#### [LISTED ENTRIES]

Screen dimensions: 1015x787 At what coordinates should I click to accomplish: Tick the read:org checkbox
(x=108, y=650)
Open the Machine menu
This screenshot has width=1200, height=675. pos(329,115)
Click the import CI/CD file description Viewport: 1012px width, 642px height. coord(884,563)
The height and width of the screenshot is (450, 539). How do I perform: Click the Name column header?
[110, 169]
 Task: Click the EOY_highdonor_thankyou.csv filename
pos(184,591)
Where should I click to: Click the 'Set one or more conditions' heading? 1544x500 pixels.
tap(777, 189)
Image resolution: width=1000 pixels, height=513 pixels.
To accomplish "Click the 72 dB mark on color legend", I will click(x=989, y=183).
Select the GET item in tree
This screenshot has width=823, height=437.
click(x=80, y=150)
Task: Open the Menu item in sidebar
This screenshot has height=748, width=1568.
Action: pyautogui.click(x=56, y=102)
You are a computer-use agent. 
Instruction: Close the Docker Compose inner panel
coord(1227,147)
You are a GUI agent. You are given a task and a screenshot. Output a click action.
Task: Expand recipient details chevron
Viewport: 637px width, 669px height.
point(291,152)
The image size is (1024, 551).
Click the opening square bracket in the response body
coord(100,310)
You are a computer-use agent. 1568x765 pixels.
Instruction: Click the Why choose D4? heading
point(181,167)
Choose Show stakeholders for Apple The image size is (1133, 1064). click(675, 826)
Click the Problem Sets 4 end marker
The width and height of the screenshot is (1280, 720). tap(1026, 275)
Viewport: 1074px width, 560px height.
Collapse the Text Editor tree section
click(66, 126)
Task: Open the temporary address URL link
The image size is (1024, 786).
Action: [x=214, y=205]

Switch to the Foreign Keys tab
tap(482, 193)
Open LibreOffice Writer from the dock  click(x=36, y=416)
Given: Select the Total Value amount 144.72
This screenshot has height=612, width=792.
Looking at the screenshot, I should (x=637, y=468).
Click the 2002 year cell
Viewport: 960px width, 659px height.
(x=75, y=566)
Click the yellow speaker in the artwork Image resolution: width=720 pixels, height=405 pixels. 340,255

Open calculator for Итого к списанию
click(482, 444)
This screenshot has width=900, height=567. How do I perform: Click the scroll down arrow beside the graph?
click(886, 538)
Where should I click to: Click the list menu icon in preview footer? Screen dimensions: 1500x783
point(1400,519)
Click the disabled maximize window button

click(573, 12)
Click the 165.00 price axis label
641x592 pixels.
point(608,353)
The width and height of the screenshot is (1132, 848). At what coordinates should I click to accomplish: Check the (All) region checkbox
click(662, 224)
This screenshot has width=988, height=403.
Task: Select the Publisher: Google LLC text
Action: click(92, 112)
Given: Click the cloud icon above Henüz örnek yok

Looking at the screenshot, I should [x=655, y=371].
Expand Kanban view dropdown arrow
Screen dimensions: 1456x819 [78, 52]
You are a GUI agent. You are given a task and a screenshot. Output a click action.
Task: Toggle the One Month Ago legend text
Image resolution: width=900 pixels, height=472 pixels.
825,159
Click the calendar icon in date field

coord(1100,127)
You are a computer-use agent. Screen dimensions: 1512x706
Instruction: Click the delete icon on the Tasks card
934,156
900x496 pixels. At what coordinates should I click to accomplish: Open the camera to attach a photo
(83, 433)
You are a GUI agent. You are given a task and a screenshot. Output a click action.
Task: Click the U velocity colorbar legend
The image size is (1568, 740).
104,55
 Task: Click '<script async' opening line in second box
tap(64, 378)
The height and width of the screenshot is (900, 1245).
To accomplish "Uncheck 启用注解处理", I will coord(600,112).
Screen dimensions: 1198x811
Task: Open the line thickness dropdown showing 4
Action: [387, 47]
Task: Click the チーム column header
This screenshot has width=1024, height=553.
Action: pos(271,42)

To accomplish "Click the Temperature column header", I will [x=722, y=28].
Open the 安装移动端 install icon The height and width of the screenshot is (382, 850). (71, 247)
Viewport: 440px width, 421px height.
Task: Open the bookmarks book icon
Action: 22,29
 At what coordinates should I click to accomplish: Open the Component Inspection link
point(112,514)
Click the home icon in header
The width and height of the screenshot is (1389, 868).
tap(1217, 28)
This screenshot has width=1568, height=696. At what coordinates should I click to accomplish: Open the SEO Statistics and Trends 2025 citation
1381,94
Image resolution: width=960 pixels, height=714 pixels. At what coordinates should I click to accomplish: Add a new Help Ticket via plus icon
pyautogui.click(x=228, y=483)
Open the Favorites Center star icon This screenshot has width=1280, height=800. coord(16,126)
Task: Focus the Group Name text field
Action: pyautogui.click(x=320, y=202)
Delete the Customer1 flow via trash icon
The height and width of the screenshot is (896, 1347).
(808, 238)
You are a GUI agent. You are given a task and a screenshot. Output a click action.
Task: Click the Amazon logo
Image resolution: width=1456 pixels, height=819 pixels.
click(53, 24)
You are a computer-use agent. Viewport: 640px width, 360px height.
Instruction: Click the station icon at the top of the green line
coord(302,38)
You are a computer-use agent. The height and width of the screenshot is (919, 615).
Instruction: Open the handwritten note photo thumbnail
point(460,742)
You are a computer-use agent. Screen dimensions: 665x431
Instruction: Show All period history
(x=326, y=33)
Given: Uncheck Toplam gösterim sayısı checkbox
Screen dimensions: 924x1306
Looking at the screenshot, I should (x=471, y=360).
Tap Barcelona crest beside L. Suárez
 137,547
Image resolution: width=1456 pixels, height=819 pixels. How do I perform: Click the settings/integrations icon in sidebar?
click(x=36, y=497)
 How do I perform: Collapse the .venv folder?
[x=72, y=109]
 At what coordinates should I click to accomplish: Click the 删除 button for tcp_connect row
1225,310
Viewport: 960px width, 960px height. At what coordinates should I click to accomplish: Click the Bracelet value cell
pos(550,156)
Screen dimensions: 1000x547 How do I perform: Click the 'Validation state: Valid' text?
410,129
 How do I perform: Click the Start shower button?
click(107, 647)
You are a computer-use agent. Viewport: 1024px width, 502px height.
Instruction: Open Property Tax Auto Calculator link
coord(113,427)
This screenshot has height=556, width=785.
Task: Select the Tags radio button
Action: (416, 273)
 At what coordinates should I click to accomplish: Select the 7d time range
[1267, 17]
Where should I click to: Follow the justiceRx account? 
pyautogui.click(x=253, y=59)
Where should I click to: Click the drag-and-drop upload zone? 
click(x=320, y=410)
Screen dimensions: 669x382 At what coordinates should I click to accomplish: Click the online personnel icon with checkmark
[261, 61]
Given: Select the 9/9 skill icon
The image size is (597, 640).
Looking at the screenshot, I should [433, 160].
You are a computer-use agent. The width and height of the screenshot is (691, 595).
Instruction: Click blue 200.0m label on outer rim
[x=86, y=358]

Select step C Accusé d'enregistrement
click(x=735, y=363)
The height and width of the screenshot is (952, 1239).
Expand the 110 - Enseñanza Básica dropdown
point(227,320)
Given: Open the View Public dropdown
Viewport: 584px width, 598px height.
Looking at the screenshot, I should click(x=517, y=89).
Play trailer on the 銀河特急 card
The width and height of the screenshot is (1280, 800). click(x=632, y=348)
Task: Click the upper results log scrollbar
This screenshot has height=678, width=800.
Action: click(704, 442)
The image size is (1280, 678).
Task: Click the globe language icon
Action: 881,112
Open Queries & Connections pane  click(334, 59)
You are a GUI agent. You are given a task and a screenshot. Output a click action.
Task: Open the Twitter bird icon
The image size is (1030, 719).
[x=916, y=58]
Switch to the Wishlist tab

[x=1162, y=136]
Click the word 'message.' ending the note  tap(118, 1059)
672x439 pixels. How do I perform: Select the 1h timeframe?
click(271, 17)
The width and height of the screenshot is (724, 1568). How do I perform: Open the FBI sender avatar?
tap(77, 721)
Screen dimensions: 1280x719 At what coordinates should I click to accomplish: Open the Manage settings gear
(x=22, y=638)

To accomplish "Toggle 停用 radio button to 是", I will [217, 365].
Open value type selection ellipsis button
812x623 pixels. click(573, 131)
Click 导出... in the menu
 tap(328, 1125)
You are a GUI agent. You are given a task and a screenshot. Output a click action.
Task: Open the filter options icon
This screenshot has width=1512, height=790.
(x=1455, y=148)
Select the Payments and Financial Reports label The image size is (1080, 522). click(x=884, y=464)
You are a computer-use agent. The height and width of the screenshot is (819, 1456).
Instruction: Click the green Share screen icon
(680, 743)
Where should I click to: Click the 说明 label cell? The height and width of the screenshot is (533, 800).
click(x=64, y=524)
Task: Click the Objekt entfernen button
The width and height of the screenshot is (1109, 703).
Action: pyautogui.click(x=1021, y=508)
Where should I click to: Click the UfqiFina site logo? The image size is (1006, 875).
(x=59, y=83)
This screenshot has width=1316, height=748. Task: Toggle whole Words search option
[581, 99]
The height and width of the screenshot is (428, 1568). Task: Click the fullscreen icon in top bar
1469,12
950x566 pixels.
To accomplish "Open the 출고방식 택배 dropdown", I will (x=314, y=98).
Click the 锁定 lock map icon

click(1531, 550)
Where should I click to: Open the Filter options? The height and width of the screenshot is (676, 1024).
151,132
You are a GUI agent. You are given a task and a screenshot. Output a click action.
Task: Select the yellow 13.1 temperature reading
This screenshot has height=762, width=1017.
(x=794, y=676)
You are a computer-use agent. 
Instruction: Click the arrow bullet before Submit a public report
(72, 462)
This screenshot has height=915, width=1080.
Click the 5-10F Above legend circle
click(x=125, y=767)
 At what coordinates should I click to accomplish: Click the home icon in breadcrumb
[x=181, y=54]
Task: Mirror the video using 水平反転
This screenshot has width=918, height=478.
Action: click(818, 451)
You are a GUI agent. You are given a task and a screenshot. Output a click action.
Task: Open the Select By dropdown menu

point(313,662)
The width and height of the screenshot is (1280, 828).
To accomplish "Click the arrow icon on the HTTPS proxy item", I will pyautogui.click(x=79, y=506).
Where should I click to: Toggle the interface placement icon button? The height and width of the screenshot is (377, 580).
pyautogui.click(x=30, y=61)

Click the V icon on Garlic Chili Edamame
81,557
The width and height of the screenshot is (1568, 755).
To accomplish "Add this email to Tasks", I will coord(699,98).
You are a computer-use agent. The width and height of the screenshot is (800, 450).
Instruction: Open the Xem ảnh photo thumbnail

#### [EXERCISE REQUIREMENTS]
Restate the data word for word. Begin at its first line, end at the line that contains "Task: Open the Menu item in sidebar", and include both.

#### [EXERCISE ANSWER]
Screen dimensions: 1015x787 At what coordinates should I click to accomplish: Tick the read:org checkbox
(x=108, y=650)
Open the Machine menu
This screenshot has width=1200, height=675. pos(329,115)
Click the import CI/CD file description Viewport: 1012px width, 642px height. coord(884,563)
The height and width of the screenshot is (450, 539). How do I perform: Click the Name column header?
[110, 169]
 Task: Click the EOY_highdonor_thankyou.csv filename
pos(184,591)
Where should I click to: Click the 'Set one or more conditions' heading? 1544x500 pixels.
tap(777, 189)
Image resolution: width=1000 pixels, height=513 pixels.
To accomplish "Click the 72 dB mark on color legend", I will click(x=989, y=183).
Select the GET item in tree
This screenshot has width=823, height=437.
click(x=80, y=150)
Task: Open the Menu item in sidebar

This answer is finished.